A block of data
=====
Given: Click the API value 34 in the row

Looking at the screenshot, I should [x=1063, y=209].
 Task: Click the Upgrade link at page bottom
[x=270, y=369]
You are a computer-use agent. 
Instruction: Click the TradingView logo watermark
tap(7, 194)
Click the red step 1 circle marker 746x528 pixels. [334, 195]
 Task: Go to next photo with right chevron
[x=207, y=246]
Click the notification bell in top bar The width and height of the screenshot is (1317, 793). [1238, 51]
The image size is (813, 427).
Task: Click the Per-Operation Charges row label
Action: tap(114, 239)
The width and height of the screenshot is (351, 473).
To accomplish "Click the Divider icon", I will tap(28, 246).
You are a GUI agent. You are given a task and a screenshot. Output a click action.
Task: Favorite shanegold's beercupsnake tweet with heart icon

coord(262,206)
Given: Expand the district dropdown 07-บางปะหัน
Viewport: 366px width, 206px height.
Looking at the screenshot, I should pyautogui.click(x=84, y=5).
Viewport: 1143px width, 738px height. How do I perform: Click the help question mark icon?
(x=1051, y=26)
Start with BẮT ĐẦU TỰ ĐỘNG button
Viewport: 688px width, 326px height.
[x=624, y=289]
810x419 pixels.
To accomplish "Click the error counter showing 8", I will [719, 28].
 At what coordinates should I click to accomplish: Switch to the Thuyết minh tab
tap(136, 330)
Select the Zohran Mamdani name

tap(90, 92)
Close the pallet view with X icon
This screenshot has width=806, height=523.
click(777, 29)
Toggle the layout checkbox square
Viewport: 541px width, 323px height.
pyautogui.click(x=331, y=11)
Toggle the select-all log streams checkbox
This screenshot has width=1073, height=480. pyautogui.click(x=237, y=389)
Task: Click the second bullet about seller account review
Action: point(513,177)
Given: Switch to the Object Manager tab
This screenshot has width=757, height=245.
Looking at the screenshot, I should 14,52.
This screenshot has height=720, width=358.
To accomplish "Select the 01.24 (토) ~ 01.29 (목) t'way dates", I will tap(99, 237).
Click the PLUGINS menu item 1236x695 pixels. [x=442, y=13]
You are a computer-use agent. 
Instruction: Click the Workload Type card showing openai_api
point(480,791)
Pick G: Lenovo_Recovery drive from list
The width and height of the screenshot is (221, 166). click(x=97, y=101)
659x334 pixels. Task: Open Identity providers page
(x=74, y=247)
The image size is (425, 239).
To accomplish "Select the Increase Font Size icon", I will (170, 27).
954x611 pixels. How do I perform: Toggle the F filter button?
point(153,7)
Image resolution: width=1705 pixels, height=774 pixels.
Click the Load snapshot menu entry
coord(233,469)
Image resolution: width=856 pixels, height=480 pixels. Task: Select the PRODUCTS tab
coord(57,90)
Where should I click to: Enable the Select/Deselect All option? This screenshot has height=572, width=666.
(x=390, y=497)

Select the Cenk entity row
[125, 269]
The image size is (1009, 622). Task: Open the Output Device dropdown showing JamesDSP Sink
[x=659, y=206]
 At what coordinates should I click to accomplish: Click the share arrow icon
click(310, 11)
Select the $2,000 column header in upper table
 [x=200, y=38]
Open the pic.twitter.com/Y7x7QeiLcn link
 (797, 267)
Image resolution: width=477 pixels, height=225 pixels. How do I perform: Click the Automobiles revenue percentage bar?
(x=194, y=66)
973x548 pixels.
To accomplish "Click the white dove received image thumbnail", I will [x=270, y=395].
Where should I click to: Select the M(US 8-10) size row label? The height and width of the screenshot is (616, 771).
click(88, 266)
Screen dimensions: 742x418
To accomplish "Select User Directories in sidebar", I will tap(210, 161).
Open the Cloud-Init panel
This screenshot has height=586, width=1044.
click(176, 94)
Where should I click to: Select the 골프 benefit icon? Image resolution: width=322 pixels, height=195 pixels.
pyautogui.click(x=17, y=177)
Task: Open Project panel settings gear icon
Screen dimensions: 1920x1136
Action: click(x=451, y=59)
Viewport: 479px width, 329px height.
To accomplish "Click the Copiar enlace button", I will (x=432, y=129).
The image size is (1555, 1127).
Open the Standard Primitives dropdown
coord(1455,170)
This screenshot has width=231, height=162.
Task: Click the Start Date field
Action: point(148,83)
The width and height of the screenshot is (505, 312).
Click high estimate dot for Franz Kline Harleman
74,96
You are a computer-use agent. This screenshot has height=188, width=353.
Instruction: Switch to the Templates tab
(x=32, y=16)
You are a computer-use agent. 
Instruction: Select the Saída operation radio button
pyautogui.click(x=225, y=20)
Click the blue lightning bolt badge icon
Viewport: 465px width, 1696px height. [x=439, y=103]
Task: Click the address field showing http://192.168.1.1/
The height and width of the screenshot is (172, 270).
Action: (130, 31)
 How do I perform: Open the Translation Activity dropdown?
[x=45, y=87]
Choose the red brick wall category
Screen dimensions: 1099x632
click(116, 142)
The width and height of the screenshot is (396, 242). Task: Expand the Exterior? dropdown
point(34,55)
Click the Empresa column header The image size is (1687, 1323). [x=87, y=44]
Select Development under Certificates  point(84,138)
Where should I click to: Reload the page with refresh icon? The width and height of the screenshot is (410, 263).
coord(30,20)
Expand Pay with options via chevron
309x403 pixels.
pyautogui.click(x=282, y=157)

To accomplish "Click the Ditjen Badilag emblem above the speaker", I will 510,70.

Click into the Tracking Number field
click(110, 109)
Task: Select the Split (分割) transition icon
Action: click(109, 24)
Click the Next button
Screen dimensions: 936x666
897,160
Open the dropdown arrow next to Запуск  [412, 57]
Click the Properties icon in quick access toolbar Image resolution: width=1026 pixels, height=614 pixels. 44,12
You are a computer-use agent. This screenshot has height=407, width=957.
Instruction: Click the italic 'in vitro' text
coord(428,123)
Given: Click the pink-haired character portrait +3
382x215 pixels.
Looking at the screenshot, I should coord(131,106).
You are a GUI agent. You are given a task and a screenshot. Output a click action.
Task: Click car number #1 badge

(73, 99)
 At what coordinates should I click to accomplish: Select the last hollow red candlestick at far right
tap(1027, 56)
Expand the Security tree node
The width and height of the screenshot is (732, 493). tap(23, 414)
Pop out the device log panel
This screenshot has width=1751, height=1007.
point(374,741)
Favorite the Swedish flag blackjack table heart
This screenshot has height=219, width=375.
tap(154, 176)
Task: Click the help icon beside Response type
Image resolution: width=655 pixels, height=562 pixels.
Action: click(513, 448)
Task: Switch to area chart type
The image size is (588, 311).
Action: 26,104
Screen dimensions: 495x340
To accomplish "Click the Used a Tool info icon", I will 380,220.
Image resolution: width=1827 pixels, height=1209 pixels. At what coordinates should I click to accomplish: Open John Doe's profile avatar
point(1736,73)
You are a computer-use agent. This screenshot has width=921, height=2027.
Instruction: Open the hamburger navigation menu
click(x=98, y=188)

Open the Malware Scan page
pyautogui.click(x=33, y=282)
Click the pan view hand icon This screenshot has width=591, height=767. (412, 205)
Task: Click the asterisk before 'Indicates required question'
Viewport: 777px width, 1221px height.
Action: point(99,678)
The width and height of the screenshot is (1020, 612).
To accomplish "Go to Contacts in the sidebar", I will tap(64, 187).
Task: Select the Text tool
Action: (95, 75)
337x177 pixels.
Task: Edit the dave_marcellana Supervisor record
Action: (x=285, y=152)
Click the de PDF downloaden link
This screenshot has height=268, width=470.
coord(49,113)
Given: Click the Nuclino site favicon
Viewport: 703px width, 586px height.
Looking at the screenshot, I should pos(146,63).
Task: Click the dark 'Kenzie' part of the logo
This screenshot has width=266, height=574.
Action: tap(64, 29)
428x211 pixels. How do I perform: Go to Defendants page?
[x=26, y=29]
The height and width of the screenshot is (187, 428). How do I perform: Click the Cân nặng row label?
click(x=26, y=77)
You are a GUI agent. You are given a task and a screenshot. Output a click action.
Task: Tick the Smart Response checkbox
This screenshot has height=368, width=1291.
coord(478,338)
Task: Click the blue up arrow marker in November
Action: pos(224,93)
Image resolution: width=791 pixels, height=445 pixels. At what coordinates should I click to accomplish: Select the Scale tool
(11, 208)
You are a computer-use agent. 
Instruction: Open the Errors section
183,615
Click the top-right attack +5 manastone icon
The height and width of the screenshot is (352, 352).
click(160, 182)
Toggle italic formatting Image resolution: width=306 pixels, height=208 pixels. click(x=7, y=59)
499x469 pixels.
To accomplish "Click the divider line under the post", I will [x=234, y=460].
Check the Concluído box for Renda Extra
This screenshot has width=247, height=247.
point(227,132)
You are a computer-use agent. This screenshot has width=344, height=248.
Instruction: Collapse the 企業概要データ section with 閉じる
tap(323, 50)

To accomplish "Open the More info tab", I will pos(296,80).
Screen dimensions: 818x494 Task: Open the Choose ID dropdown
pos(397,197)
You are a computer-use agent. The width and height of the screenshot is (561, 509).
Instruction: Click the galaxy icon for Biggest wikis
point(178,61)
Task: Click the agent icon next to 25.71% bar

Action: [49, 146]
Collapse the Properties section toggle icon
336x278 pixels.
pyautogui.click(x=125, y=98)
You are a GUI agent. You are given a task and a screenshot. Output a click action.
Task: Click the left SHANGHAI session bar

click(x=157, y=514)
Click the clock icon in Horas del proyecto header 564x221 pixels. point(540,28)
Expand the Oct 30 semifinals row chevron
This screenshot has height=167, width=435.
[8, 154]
=====
_Exercise_.
Lay out the entries from the start of the block through the line holding "tap(136, 330)", inclusive, as a Markdown table with the columns No. and Line, one row per line, and skip blank lines.

_Correct answer_.
| No. | Line |
|---|---|
| 1 | Given: Click the API value 34 in the row |
| 2 | Looking at the screenshot, I should [x=1063, y=209]. |
| 3 |  Task: Click the Upgrade link at page bottom |
| 4 | [x=270, y=369] |
| 5 | You are a computer-use agent.  |
| 6 | Instruction: Click the TradingView logo watermark |
| 7 | tap(7, 194) |
| 8 | Click the red step 1 circle marker 746x528 pixels. [334, 195] |
| 9 |  Task: Go to next photo with right chevron |
| 10 | [x=207, y=246] |
| 11 | Click the notification bell in top bar The width and height of the screenshot is (1317, 793). [1238, 51] |
| 12 | The image size is (813, 427). |
| 13 | Task: Click the Per-Operation Charges row label |
| 14 | Action: tap(114, 239) |
| 15 | The width and height of the screenshot is (351, 473). |
| 16 | To accomplish "Click the Divider icon", I will tap(28, 246). |
| 17 | You are a GUI agent. You are given a task and a screenshot. Output a click action. |
| 18 | Task: Favorite shanegold's beercupsnake tweet with heart icon |
| 19 | coord(262,206) |
| 20 | Given: Expand the district dropdown 07-บางปะหัน |
| 21 | Viewport: 366px width, 206px height. |
| 22 | Looking at the screenshot, I should pyautogui.click(x=84, y=5). |
| 23 | Viewport: 1143px width, 738px height. How do I perform: Click the help question mark icon? |
| 24 | (x=1051, y=26) |
| 25 | Start with BẮT ĐẦU TỰ ĐỘNG button |
| 26 | Viewport: 688px width, 326px height. |
| 27 | [x=624, y=289] |
| 28 | 810x419 pixels. |
| 29 | To accomplish "Click the error counter showing 8", I will [719, 28]. |
| 30 |  At what coordinates should I click to accomplish: Switch to the Thuyết minh tab |
| 31 | tap(136, 330) |